» **RECORD EXTRACTS**
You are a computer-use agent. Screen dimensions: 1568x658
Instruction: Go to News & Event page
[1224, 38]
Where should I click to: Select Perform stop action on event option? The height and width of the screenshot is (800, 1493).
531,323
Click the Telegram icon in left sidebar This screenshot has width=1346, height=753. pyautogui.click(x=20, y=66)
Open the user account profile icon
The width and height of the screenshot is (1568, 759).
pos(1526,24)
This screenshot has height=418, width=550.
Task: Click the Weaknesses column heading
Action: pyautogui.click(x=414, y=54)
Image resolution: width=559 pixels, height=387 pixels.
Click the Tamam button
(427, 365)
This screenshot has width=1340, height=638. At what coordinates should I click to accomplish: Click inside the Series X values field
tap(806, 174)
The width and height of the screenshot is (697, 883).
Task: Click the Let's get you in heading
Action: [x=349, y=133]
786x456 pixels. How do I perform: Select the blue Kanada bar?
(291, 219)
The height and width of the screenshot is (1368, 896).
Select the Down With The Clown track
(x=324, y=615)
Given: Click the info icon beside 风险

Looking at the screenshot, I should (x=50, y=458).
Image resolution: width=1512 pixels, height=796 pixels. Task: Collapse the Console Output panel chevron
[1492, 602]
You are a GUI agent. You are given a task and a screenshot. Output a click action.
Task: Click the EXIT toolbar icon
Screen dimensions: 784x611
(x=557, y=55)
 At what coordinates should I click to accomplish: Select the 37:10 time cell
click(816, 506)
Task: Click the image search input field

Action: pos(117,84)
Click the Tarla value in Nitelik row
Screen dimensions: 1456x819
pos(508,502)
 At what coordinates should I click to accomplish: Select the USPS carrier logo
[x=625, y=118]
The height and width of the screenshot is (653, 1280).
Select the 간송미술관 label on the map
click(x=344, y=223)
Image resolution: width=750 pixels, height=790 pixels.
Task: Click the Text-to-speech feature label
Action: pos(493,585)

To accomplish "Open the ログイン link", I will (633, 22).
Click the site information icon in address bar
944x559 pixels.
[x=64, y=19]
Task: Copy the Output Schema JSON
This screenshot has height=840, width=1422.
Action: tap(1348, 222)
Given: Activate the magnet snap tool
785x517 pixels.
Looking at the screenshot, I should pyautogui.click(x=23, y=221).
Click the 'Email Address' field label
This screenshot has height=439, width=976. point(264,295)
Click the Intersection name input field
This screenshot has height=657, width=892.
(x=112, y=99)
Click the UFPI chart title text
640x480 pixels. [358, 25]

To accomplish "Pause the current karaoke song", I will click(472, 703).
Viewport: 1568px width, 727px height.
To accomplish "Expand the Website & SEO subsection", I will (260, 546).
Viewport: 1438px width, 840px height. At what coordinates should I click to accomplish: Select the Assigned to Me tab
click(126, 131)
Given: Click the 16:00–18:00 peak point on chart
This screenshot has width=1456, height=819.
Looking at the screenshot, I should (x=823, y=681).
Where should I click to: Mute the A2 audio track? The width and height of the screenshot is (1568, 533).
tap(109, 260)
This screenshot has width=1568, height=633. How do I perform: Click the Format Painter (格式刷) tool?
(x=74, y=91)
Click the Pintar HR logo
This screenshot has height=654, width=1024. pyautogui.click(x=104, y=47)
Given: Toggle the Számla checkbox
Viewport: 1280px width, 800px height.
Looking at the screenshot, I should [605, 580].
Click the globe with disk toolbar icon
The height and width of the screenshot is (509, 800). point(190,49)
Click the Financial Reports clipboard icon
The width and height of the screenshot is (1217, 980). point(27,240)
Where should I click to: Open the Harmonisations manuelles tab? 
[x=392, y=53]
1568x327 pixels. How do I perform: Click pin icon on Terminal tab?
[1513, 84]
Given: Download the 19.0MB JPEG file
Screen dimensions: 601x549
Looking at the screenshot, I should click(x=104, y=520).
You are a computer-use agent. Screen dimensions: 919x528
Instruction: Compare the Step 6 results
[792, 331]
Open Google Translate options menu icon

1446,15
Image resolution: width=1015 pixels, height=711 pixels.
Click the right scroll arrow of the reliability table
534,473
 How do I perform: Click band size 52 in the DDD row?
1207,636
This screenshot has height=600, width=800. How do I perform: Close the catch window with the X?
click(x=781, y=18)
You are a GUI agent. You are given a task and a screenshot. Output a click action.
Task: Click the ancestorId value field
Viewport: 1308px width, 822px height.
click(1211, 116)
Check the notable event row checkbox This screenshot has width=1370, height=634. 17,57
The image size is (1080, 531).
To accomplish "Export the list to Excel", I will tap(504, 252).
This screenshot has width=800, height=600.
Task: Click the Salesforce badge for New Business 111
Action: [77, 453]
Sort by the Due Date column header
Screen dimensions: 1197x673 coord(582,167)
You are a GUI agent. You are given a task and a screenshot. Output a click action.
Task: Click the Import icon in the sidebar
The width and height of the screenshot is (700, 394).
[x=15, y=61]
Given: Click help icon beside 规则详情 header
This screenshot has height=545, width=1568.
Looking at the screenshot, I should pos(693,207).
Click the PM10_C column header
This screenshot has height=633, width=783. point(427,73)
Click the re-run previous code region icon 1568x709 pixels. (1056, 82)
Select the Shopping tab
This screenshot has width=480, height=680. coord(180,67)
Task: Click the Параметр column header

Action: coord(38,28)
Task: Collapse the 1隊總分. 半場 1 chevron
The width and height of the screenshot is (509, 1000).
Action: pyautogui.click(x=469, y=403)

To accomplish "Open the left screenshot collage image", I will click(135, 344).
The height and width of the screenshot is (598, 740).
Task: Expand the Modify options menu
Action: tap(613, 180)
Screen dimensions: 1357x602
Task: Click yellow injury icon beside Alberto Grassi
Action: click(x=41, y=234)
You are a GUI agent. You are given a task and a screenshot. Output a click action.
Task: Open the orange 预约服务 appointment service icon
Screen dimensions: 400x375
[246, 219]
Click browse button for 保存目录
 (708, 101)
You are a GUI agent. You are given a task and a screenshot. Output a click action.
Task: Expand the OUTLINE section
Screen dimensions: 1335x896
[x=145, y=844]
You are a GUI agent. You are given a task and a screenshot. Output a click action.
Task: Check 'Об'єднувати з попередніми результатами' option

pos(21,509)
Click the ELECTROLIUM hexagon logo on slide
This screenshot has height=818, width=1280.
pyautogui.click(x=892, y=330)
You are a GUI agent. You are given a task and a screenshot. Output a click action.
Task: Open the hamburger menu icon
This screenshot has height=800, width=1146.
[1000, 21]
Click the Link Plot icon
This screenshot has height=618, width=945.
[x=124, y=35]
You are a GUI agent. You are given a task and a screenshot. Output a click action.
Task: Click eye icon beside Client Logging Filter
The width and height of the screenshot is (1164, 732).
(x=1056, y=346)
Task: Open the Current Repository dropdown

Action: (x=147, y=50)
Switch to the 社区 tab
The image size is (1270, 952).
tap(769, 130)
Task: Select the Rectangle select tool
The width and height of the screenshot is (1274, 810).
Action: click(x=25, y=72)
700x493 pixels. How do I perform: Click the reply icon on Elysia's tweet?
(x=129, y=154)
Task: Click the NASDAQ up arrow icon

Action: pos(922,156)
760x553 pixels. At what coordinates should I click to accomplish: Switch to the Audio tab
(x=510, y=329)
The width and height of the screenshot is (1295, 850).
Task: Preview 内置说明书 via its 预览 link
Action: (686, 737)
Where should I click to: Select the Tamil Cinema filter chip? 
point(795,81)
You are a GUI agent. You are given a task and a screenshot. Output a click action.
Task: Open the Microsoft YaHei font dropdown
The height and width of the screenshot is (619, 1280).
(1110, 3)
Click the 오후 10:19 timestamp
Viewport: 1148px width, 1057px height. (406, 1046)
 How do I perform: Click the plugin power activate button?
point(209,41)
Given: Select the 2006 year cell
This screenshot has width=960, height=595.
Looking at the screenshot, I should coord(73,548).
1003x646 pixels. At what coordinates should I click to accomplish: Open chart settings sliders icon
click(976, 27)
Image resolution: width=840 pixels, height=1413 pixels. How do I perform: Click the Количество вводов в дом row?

» **INSTRUCTIONS TO FOLLOW**
Lines wanted from the listing above: the line with "Given: Click help icon beside 规则详情 header" up to and including the line with "Click the re-run". Please write them out exactly, adding nothing else.

» **COMPLETED EXERCISE**
Given: Click help icon beside 规则详情 header
This screenshot has height=545, width=1568.
Looking at the screenshot, I should pos(693,207).
Click the PM10_C column header
This screenshot has height=633, width=783. point(427,73)
Click the re-run previous code region icon 1568x709 pixels. (1056, 82)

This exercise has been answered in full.